Mary Ann Bickerdyke

Mary A. Bickerdyke (1817–1901) from Woman's Work in the Civil War: A Record of Heroism, Patriotism and Patience by L. P. Brockett and Mary C. Vaughan (1867). General Collections, Library of Congress

Beloved as the “Mother to the Boys in Blue,” Mary Ann Bickerdyke (1817–1901) was born in Mount Vernon, Ohio, to Hiram and Annie Ball. After studying herbal medicine at Oberlin College, in 1847 she married Robert Bickerdyke. The couple and their family moved to Galesburg, Illinois, where Mrs. Bickerdyke was widowed in 1859. On behalf of the citizens of Galesburg, in 1861, Mary Ann Bickerdyke delivered $500 worth of medical supplies to the Union forces stationed at Cairo, Illinois. Appalled at the poor level of care given to the soldiers on her arrival in Cairo, she quickly set to work with her hallmark energy and determination, improving the makeshift field hospital that she found there. This was the first of approximately 300 hospitals she would improve or establish during the Civil War as an agent of the U.S. Sanitary Commission. With the blessings of Generals Ulysses S. Grant and William T. Sherman, Bickerdyke and her fellow nurses followed the Union forces in the Western Theater of operations. She cared for the wounded on nineteen battlefields, including Shiloh, Vicksburg, Chattanooga, and Atlanta.

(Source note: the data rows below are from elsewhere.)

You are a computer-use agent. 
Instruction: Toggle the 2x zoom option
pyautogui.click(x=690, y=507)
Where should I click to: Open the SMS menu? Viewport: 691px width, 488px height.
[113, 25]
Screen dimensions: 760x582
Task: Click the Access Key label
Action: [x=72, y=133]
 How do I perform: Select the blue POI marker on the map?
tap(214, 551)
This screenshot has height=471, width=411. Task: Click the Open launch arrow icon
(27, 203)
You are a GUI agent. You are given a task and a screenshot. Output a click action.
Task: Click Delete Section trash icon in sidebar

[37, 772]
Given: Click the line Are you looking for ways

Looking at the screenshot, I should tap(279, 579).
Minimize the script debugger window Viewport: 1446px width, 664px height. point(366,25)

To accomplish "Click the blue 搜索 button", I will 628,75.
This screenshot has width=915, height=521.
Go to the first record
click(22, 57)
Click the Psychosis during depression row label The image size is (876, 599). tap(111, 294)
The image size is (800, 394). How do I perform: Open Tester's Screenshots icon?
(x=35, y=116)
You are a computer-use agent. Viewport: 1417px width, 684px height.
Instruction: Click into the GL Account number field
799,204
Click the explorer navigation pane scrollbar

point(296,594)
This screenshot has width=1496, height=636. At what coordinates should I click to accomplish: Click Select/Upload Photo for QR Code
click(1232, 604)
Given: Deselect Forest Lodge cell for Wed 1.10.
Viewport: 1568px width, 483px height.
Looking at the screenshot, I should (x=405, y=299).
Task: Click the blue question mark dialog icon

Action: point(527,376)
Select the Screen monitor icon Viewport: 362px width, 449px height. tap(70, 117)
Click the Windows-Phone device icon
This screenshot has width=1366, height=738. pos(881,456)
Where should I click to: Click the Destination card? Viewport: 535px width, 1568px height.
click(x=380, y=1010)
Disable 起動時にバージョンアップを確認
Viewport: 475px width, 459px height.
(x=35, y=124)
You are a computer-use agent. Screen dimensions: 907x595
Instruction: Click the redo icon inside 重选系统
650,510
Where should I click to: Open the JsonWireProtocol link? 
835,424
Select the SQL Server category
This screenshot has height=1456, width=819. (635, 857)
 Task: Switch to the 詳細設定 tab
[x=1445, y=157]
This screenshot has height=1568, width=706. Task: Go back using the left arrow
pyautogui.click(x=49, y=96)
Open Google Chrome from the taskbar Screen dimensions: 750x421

At the conclusion of the war, as a gesture of the esteem in which she was held by the soldiers of the North’s western armies, General Sherman requested that Mary Ann Bickerdyke ride at the head of the 15th Corps of the Army of the Tennessee in the triumphant Grand Review of the Armies, held in Washington, D.C., on May 23–24, 1865. In the years that followed, Bickerdyke helped secure federal pensions for numerous U.S. Army veterans and for more than 300 nurses who served in the Civil War.